It is easy to write a birthday list for a celebrity mountain climber, or a two year old prince, or a woman famous for making me sad.
It’s not as easy to do such a list for your own dad.
When I did a birthday list for Ernest Hemingway, for instance, I wrote down every single Ernest Hemingway-themed thought I had ever had: the thing with the cats, the thing with him being a boozy but capable Old Swine, his fine stable of wives.
The list went up to 13, only.
If I set myself the task of writing down every My Dad-themed thought I have ever had, I would not be able to stop.
I could have a list of all the things you taught me, or a list of every time you have made me hiss with laughter.
I could have a list of every song we both like, or every novel, or every good swim we have had together.

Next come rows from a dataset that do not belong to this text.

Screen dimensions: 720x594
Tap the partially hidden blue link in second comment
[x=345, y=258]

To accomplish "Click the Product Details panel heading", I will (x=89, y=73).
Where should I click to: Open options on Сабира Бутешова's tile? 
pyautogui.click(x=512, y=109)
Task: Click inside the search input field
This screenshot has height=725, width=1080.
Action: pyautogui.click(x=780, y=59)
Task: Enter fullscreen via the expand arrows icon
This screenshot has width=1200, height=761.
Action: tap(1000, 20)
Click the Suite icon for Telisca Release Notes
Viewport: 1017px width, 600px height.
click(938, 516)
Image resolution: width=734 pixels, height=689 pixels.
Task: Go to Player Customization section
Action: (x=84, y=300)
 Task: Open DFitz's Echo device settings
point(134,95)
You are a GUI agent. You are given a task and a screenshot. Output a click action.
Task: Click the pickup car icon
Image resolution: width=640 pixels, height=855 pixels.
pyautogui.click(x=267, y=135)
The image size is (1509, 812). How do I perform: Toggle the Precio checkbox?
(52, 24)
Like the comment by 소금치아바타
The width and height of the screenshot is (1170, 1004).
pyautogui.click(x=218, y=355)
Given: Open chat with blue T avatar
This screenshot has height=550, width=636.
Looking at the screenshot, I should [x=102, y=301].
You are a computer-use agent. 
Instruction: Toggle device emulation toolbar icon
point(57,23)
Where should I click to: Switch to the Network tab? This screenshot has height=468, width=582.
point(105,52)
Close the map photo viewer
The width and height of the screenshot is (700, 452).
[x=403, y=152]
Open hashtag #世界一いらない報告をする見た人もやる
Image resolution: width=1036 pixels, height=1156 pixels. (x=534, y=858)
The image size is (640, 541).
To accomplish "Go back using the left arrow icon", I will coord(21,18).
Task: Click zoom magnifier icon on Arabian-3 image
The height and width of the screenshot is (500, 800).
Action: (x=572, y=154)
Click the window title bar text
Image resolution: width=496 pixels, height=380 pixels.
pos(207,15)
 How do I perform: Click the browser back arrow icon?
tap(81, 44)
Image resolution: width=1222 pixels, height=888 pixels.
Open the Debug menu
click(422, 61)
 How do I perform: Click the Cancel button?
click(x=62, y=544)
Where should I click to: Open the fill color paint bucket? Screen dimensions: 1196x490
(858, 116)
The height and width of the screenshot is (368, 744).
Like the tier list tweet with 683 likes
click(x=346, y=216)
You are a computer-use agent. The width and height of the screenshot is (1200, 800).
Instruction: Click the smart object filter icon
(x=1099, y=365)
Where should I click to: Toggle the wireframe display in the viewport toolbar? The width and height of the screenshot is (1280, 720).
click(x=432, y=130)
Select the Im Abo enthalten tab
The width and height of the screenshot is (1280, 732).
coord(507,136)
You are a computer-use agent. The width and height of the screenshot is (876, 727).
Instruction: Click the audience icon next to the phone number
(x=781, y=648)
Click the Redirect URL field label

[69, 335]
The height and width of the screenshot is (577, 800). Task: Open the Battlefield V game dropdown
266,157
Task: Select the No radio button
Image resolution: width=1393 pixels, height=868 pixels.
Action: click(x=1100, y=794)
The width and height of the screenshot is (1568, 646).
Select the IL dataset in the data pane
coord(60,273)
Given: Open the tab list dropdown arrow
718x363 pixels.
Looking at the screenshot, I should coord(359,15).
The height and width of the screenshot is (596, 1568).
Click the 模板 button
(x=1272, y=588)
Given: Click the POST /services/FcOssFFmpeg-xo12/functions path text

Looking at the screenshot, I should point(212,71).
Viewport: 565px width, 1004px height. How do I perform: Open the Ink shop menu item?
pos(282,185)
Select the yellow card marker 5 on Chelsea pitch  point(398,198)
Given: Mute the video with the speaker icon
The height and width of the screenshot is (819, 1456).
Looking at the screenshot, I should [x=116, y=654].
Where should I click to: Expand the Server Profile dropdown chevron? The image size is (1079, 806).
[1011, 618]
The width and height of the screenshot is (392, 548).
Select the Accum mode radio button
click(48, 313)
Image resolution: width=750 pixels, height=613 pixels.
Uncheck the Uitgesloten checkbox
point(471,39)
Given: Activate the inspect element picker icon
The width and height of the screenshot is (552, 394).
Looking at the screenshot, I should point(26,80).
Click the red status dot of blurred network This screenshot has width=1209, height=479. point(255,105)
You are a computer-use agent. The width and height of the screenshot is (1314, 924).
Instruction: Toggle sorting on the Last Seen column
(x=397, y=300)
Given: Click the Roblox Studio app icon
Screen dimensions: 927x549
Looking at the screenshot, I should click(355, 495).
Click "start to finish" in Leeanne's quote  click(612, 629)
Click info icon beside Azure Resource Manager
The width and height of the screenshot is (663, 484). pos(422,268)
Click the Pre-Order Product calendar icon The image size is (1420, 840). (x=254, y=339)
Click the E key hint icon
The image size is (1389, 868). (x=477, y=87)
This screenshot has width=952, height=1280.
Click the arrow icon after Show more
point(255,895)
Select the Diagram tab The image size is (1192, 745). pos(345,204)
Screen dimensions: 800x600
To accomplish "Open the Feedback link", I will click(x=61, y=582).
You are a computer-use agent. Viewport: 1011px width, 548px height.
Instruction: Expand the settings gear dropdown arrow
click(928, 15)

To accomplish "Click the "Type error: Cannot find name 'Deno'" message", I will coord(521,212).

Our most recent high-quality swim was at Vetch’s pier, in May. We went quite far out and stayed in the water for a long time, and you told me a story about Bolivia and Butch Cassidy.
I could have a list of every dinner party, and holiday, and every time you did something boring and horrible so that I could do something nice.
Also a list of every time I should have said thank you.
The first essay I wrote on here was about you. An essay is better than a list – maybe I should have saved it for today.
I also ordered a book on Amazon for you and had it delivered to my house, instead of yours. Why did I do that? No one knows.
I’m sorry about that.
I could have a list of every time I should have said sorry.
And a list of every cup of tea you’ve ever made me, which surely by now must run into the tens of thousands.